---------- Data extract ----------
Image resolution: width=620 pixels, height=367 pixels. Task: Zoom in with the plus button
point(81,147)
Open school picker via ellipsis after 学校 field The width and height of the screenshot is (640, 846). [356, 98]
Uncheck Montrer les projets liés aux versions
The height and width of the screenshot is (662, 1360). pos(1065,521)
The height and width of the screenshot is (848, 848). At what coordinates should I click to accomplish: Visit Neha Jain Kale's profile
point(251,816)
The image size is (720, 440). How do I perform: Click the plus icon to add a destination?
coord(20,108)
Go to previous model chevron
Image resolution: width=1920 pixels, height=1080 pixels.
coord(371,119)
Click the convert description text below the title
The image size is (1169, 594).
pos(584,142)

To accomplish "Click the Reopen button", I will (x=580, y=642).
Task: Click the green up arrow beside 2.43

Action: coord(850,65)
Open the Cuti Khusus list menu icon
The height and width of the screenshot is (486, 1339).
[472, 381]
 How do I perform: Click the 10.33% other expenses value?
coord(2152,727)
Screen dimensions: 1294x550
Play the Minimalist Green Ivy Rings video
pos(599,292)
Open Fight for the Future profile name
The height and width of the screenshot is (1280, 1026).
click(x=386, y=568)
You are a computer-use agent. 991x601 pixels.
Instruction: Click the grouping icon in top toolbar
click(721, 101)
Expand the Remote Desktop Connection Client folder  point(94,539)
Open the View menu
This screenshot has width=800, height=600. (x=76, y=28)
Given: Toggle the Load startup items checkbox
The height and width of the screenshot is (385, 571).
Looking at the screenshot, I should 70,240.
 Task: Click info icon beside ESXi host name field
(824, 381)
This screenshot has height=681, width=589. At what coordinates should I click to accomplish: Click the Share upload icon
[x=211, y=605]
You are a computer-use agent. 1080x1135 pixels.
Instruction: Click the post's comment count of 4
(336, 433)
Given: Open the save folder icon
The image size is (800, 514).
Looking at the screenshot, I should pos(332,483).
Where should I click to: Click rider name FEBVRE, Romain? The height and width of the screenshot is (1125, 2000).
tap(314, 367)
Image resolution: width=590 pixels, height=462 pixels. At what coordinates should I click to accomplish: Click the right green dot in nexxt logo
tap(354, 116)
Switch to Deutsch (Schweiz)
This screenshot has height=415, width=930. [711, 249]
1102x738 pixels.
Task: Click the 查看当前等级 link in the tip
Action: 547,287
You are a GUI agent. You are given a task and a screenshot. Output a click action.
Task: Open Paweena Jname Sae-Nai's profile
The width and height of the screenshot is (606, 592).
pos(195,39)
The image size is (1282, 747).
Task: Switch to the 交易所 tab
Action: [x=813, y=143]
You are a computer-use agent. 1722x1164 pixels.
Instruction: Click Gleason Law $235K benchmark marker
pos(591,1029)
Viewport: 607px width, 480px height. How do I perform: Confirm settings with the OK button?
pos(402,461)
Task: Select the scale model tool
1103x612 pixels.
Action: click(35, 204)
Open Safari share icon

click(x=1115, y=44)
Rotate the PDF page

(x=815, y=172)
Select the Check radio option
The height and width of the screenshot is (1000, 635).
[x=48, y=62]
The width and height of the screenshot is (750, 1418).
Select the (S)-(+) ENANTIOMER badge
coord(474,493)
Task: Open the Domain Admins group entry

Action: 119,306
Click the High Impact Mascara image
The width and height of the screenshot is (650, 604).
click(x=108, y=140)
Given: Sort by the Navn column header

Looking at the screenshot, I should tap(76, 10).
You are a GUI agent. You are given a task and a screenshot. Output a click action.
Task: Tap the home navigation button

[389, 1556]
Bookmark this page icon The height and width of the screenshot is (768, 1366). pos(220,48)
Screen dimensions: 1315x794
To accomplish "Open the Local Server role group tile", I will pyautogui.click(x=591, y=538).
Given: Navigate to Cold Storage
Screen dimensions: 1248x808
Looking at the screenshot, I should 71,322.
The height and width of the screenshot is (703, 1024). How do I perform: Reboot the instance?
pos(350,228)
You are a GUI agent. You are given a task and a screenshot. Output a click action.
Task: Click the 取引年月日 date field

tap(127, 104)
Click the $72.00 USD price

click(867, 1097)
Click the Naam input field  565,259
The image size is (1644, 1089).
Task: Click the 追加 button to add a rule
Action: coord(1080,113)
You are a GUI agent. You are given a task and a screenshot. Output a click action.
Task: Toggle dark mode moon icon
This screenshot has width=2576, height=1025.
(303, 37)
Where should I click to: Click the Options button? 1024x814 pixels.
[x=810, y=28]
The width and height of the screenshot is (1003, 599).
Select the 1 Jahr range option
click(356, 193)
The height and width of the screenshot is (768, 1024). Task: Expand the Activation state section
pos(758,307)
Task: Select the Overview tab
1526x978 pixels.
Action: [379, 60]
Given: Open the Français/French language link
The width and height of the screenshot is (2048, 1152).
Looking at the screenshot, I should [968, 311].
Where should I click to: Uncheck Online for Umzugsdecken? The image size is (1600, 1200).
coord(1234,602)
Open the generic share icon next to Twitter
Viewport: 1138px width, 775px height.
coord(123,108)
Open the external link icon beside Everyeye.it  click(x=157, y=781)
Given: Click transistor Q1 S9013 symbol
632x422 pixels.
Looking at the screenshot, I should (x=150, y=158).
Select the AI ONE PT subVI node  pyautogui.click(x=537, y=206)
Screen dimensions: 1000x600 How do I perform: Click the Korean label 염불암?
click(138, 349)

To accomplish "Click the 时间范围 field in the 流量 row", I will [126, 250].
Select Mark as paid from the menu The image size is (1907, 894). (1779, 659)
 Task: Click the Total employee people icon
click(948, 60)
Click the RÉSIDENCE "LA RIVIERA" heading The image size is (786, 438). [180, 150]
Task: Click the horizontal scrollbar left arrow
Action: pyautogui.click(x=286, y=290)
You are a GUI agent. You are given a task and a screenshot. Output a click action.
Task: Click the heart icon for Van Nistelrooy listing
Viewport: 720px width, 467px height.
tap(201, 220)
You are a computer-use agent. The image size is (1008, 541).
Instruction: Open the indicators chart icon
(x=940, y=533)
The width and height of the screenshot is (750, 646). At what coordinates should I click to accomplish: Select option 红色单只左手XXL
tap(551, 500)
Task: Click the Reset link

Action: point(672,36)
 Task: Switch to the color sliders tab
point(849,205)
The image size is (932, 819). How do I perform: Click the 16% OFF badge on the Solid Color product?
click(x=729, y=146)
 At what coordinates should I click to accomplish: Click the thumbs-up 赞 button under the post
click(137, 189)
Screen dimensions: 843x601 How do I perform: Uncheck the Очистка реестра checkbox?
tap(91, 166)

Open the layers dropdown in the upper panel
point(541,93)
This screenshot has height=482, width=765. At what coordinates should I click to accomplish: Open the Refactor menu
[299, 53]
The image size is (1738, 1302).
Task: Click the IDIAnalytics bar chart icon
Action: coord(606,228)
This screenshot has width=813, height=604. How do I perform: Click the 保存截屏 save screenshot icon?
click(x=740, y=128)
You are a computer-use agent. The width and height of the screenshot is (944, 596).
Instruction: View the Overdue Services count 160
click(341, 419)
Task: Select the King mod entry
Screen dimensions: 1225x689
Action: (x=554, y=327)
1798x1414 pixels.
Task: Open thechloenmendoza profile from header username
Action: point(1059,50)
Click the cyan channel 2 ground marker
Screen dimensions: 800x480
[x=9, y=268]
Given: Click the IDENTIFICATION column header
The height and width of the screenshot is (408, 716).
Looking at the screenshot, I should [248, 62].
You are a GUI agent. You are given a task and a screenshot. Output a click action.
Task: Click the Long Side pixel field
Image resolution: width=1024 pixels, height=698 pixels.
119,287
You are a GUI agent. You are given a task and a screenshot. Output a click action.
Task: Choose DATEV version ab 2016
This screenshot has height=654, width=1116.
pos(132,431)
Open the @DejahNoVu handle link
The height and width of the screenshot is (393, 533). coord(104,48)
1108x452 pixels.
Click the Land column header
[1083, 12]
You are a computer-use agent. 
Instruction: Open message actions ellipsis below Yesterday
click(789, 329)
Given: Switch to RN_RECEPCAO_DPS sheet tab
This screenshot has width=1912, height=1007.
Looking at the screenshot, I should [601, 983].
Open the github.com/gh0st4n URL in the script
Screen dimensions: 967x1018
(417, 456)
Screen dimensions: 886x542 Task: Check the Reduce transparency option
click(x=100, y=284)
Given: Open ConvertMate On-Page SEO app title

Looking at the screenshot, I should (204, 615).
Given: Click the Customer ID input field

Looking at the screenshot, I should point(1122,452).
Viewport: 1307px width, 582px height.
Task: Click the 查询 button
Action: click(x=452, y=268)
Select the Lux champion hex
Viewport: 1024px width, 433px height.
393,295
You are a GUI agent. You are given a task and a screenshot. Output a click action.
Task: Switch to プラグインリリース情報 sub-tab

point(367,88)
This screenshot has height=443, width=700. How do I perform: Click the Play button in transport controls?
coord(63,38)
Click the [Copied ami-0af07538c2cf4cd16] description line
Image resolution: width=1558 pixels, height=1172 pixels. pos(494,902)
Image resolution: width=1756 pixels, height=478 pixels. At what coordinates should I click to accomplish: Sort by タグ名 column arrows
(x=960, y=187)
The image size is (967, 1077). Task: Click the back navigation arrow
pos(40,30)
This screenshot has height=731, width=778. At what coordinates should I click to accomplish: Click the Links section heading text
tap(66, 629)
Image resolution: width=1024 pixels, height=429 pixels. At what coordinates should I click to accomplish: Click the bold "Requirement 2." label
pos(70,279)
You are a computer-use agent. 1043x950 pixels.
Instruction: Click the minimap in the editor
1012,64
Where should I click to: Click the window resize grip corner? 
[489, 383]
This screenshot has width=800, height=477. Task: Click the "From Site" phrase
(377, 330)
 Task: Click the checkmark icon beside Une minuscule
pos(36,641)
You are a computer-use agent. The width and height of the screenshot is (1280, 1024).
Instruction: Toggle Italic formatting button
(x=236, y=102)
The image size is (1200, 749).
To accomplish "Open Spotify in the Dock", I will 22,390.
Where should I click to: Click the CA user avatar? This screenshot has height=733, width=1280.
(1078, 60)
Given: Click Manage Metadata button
----------
* Exercise
Find the word "will" in the data and copy out each line where it turns up.

* Written response
To accomplish "Click the Reopen button", I will (x=580, y=642).
To accomplish "Open the Local Server role group tile", I will pyautogui.click(x=591, y=538).
To accomplish "Click the 时间范围 field in the 流量 row", I will [126, 250].
To accomplish "Open Spotify in the Dock", I will 22,390.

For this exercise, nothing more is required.